# [TEXTO PROPORCIONADO]
★ ★ ★ ★ ★

Y ahí es cuando aparece el Camino.

Una larga escalera de caracol que se concentra en sí misma al ritmo de la música y va ascendiendo hacia la oscuridad más hermosa. ¿Qué encontramos si ascendemos, con qué esperamos topar en los más recónditos parajes de nuestro espíritu? ¿A qué nos llevará esta meditación momentánea? ¿Acaso al conocimiento profundo del mundo, a la comprensión de la realidad inefable, de la belleza, de Dios? Por ahora sólo sabemos que habiendo escapado de los estímulos sensoriales, nos encontramos más allá, alejados de todo contacto con la realidad y al mismo tiempo más cercanos a nuestra esencia, a nuestro carácter atemporal e inabarcable. Sólo sabemos que poco a poco, vamos acercándonos cada vez más a esa unidad indivisible e inexplicable, y que la habitación ha dejado de tener sentido, y que al fin y al cabo, sólo nos es necesaria esa indefinible escalera que se adentra en la oscuridad.

2 comentarios:

Román Sánchez dijo...

Pese a tu habitual carga masiva de atributos que censuran la libertad del lector y lo hacen circular por el estrecho camino imaginativo y sensorial que te empeñas limitar a tu medida-cabe esta crítica también en mis textos-, el primer párrafo es espectacular.
Y al hablar de la música, por fin te he visto entender ciertas cosas que te han hecho convertirte en música y no en intelecto.
Todo el párrafo es genial, de verdad, me encanta.

gloria dijo...

Román +1.

jo crec que has de provar de deixar-ho fluir més, deslluirar al llenguatge de les cadenes; les que tu li imposes i les que ja té per naturalesa.
però el fons i la idea és genial oscar, m'ha agradat moltmolt. i a més a més, acompanyat de Rembrandt. Olé.

★ ★ ★ ★ ★

# [REGISTROS DE DATOS]
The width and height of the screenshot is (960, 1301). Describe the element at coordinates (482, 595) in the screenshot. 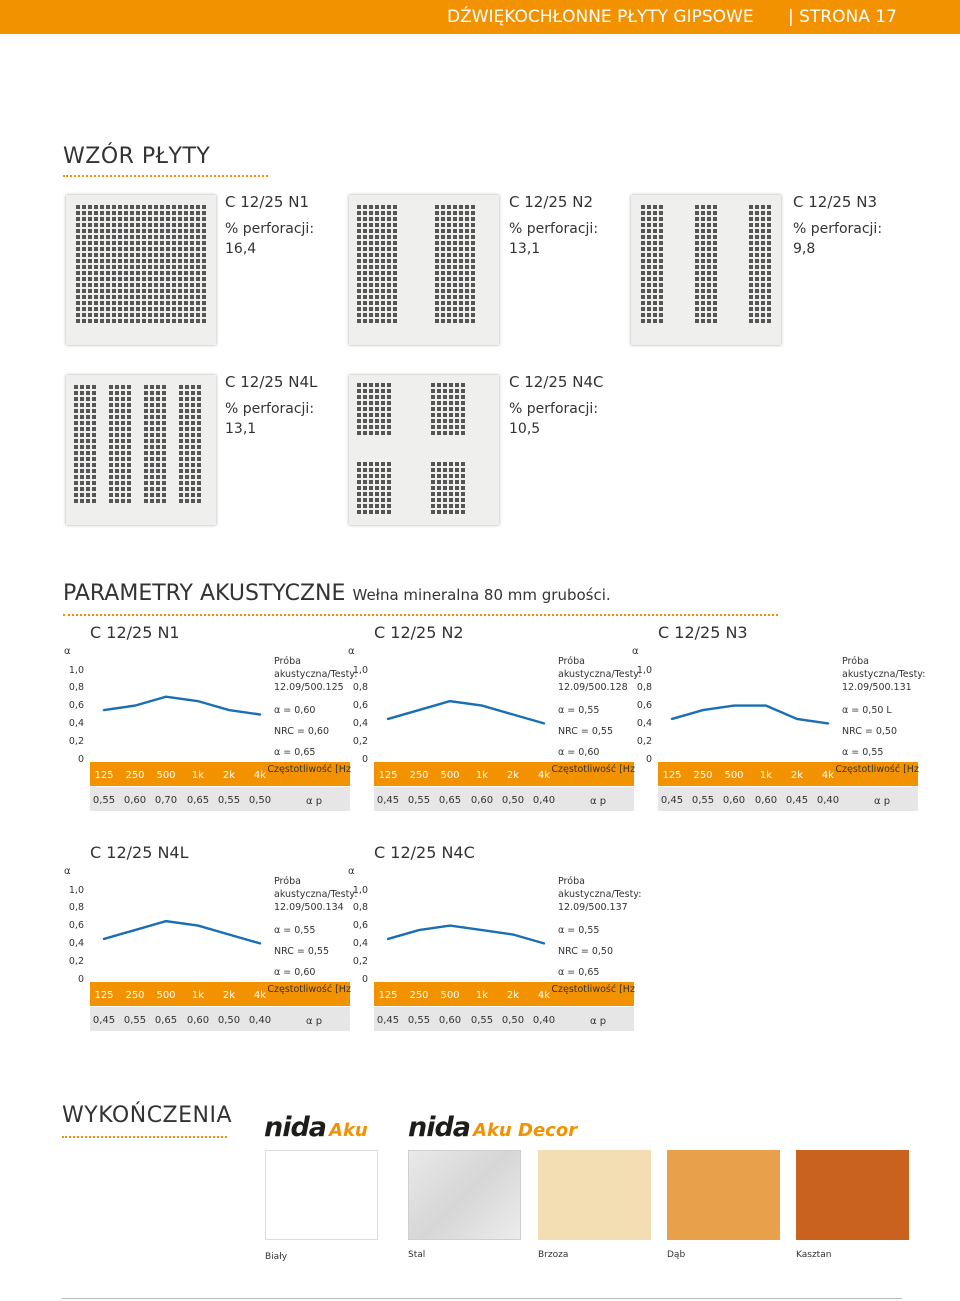

I see `acoustic-subtitle: Wełna mineralna 80 mm grubości.` at that location.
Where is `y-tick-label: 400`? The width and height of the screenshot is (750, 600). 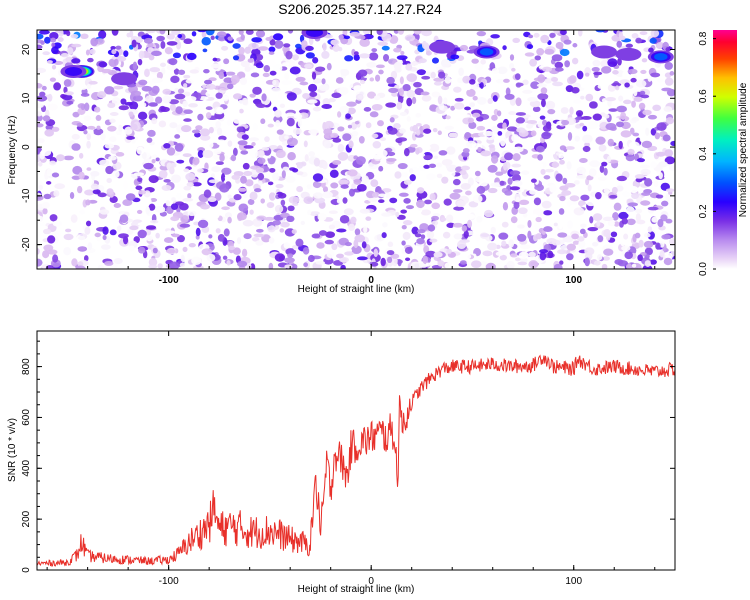
y-tick-label: 400 is located at coordinates (26, 468).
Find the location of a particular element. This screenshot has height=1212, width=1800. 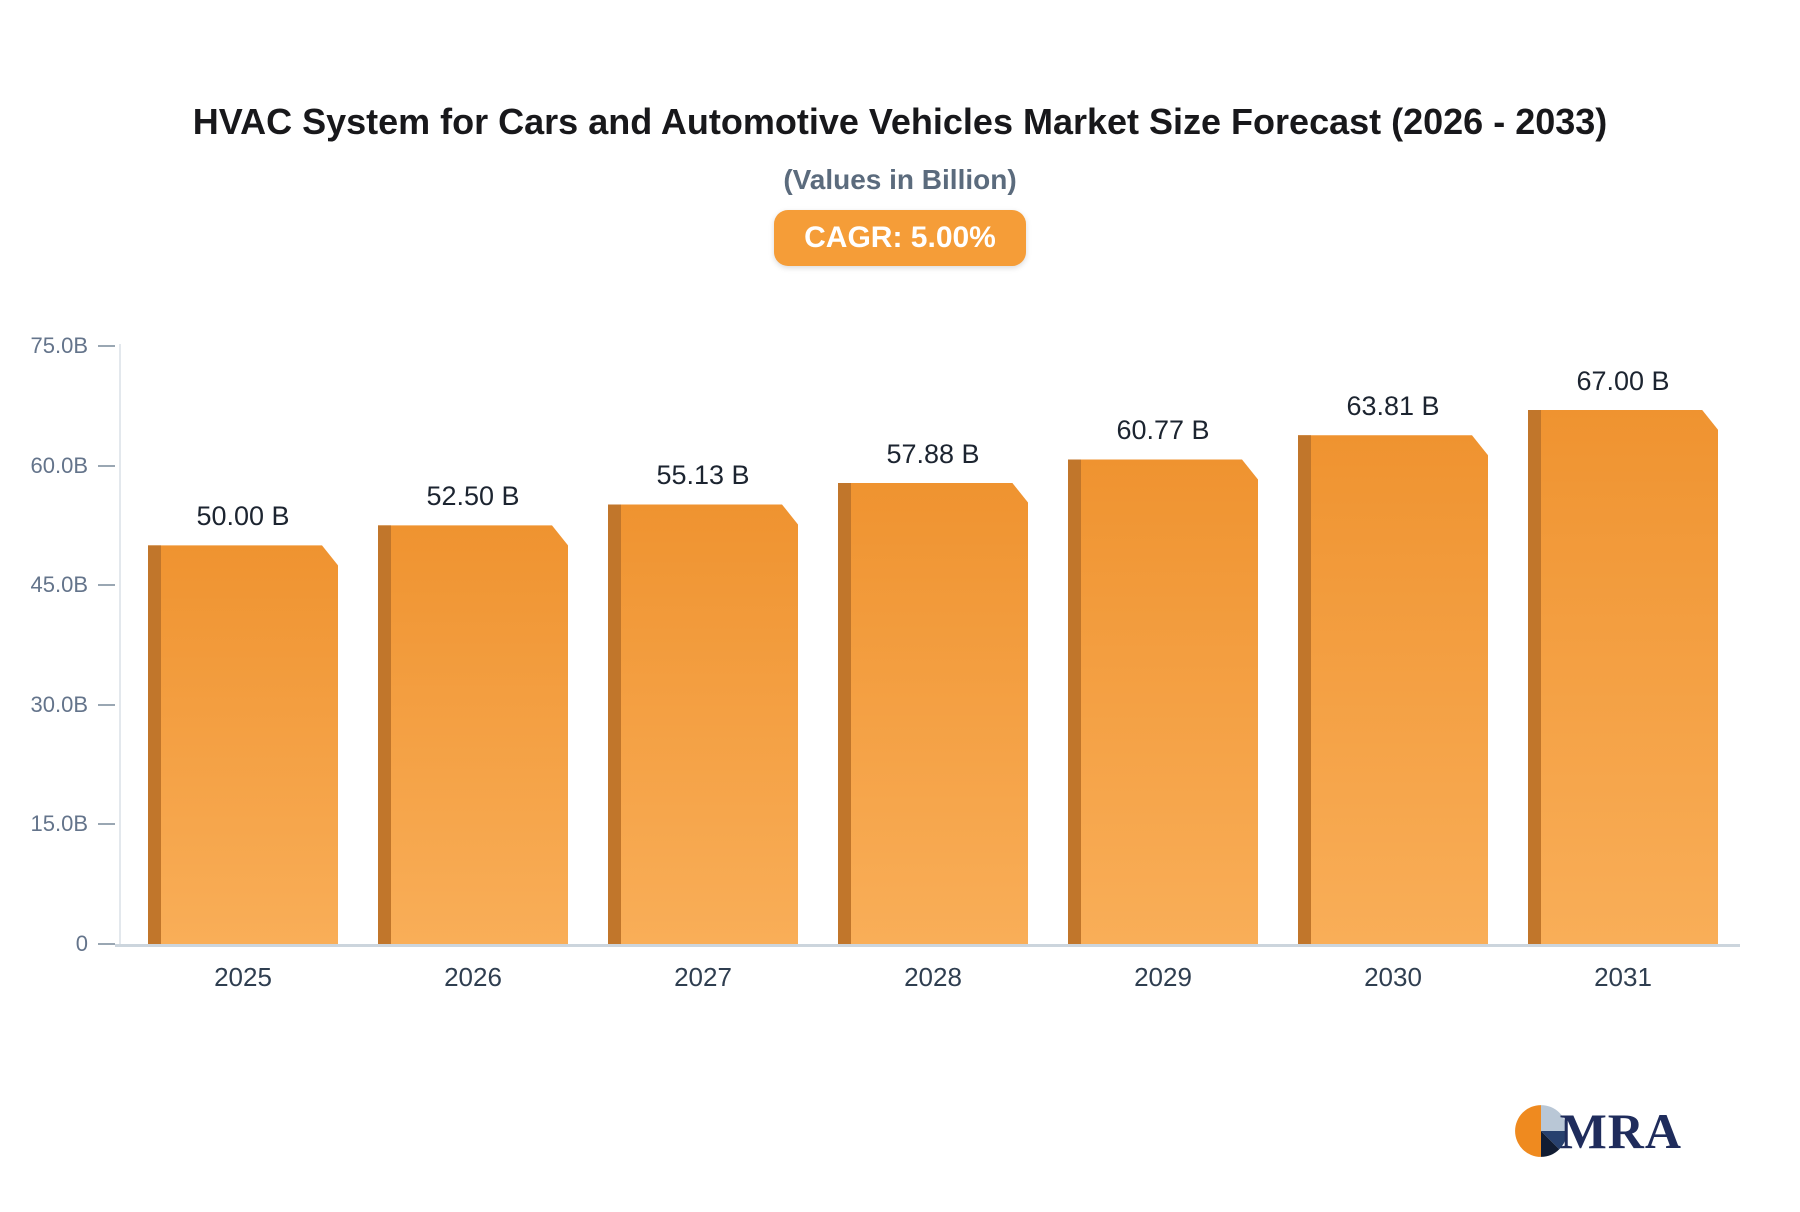

bar-value-label: 57.88 B is located at coordinates (933, 454).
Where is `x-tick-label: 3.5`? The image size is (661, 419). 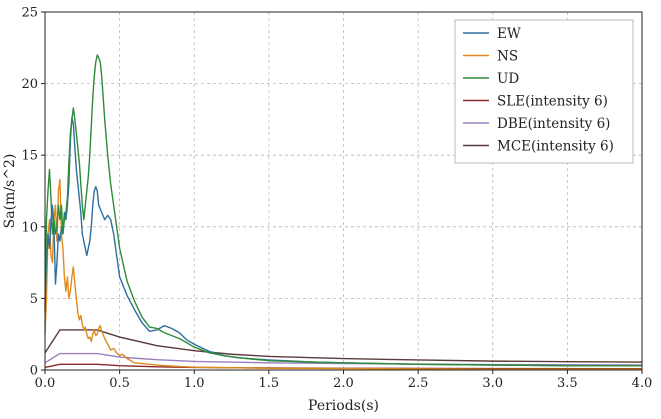 x-tick-label: 3.5 is located at coordinates (568, 384).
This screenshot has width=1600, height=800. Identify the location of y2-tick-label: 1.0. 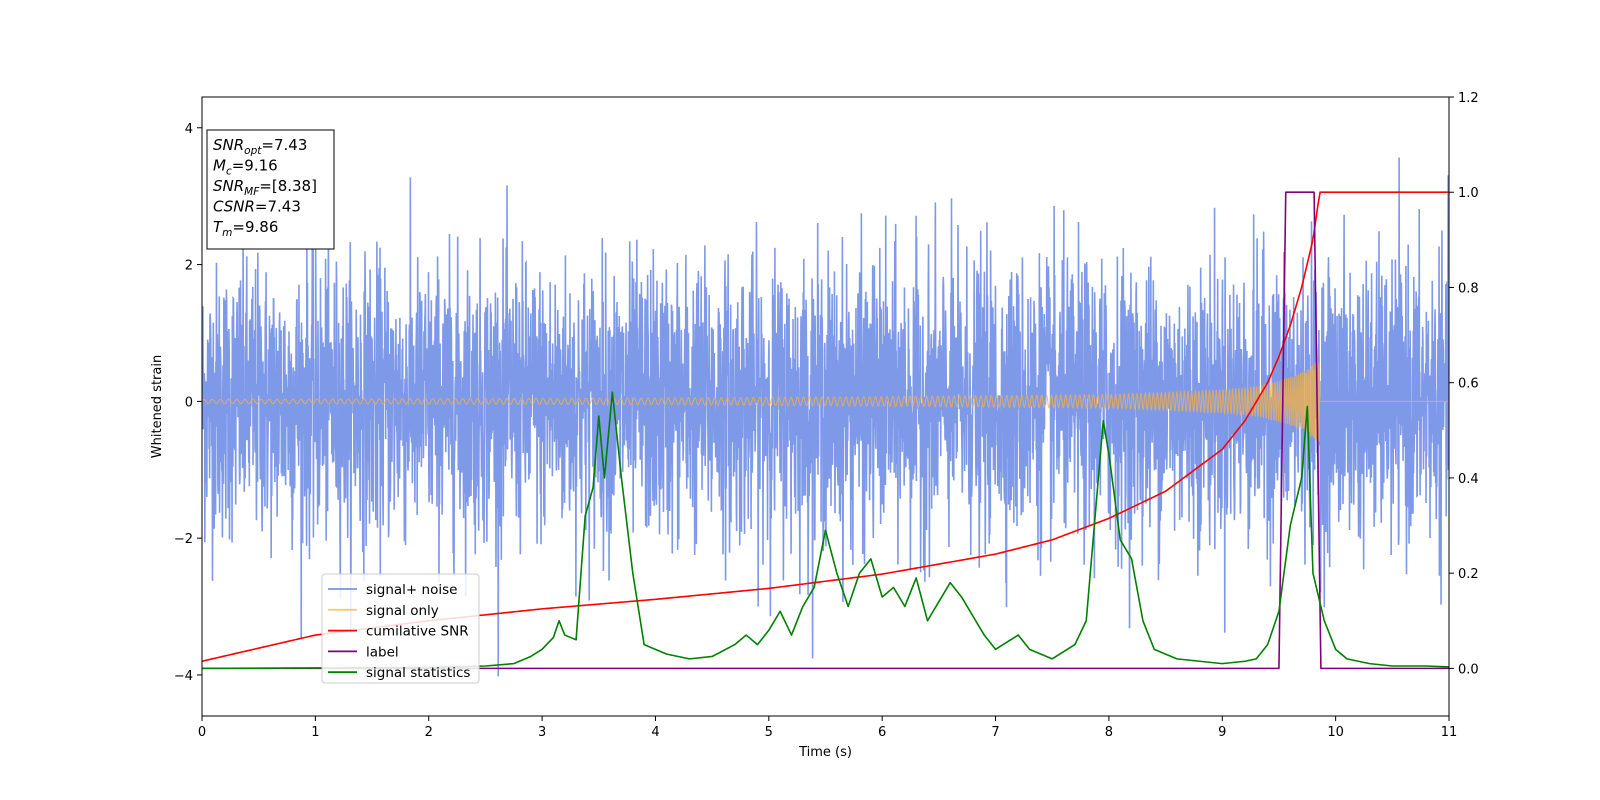
(1468, 194).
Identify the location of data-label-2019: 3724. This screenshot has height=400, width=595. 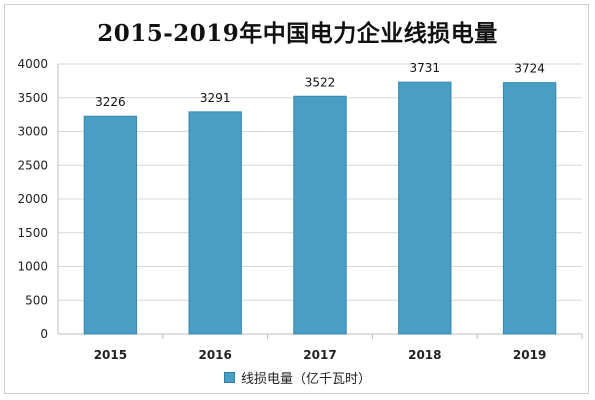
(530, 69).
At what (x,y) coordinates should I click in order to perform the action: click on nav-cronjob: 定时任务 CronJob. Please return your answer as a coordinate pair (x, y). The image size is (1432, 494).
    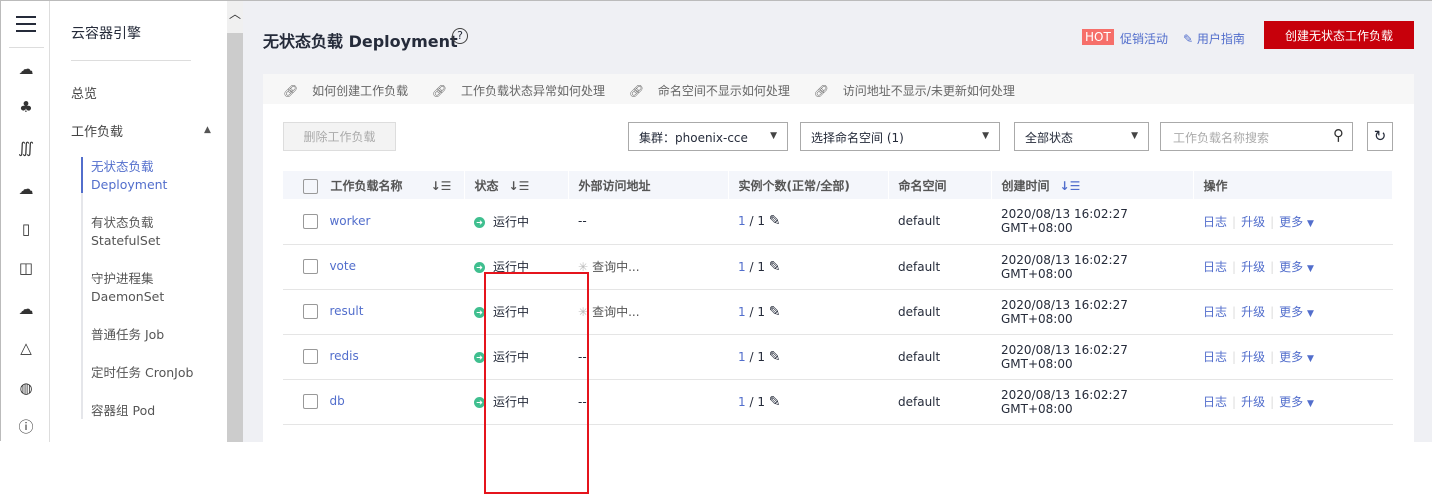
    Looking at the image, I should click on (142, 372).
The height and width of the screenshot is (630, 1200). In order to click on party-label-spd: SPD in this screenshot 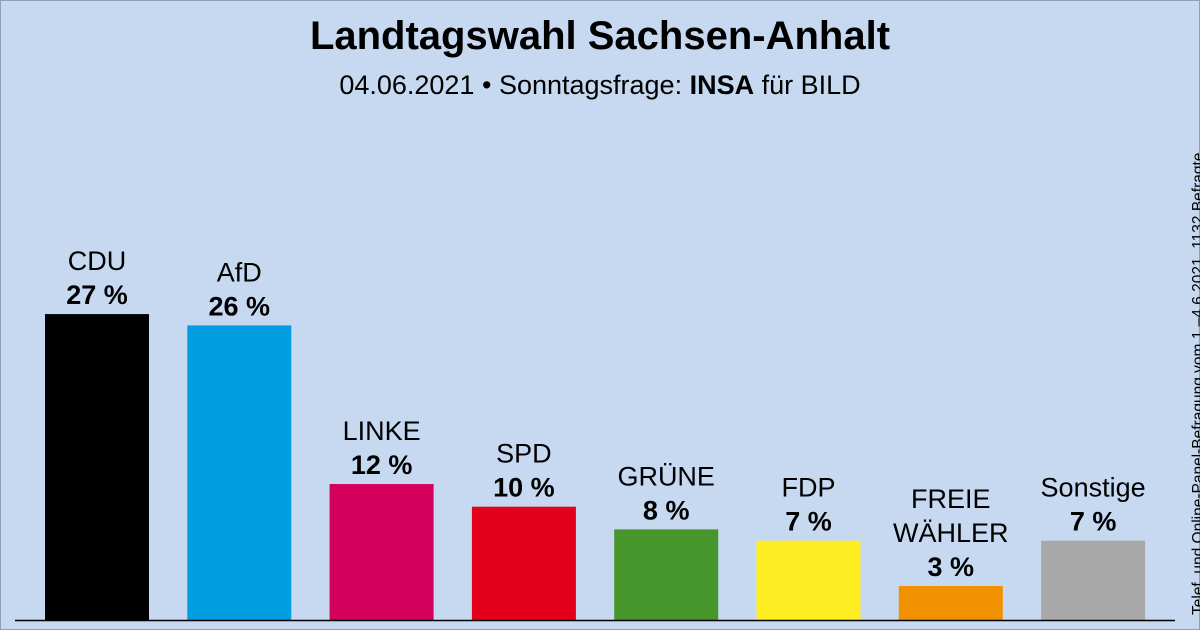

★ ★ ★ ★ ★

Reproduzca el fragmento del texto proporcionado que comienza con "Y al hablar" y sigue hasta "gloria dijo...", cambiando "intelecto" por "razonamiento".

Y al hablar de la música, por fin te he visto entender ciertas cosas que te han hecho convertirte en música y no en razonamiento.
Todo el párrafo es genial, de verdad, me encanta.

gloria dijo...